Book Synopsis India Today by : Stuart Corbridge

Download or read book India Today written by Stuart Corbridge and published by John Wiley & Sons. This book was released on 2013-04-03 with total page 402 pages. Available in PDF, EPUB and Kindle. Book excerpt: Twenty years ago India was still generally thought of as an archetypal developing country, home to the largest number of poor people of any country in the world, and beset by problems of low economic growth, casteism and violent religious conflict. Now India is being feted as an economic power-house which might well become the second largest economy in the world before the middle of this century. Its democratic traditions, moreover, remain broadly intact.

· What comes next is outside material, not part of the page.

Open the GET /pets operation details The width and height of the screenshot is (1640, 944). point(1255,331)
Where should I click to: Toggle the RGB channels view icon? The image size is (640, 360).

How and why has this historic transformation come about? And what are its implications for the people of India, for Indian society and politics? These are the big questions addressed in this book by three scholars who have lived and researched in different parts of India during the period of this great transformation. Each of the 13 chapters seeks to answer a particular question: When and why did India take off? How did a weak state promote audacious reform? Is government in India becoming more responsive (and to whom)? Does India have a civil society? Does caste still matter? Why is India threatened by a Maoist insurgency? In addressing these and other pressing questions, the authors take full account of vibrant new scholarship that has emerged over the past decade or so, both from Indian writers and India specialists, and from social scientists who have studied India in a comparative context. India Today is a comprehensive and compelling text for students of South Asia, political economy, development and comparative politics as well as anyone interested in the future of the world's largest democracy.

India Unbound

India Unbound
Author :
Publisher : Anchor
Total Pages : 434
Release :
ISBN-10 : 9780385720748
ISBN-13 : 0385720742
Rating : 4/5 (48 Downloads)

Book Synopsis India Unbound by : Gurcharan Das

Download or read book India Unbound written by Gurcharan Das and published by Anchor. This book was released on 2002-04-09 with total page 434 pages. Available in PDF, EPUB and Kindle. Book excerpt: India today is a vibrant free-market democracy, a nation well on its way to overcoming decades of widespread poverty. The nation’s rise is one of the great international stories of the late twentieth century, and in India Unbound the acclaimed columnist Gurcharan Das offers a sweeping economic history of India from independence to the new millennium. Das shows how India’s policies after 1947 condemned the nation to a hobbled economy until 1991, when the government instituted sweeping reforms that paved the way for extraordinary growth. Das traces these developments and tells the stories of the major players from Nehru through today. As the former CEO of Proctor & Gamble India, Das offers a unique insider’s perspective and he deftly interweaves memoir with history, creating a book that is at once vigorously analytical and vividly written. Impassioned, erudite, and eminently readable, India Unbound is a must for anyone interested in the global economy and its future.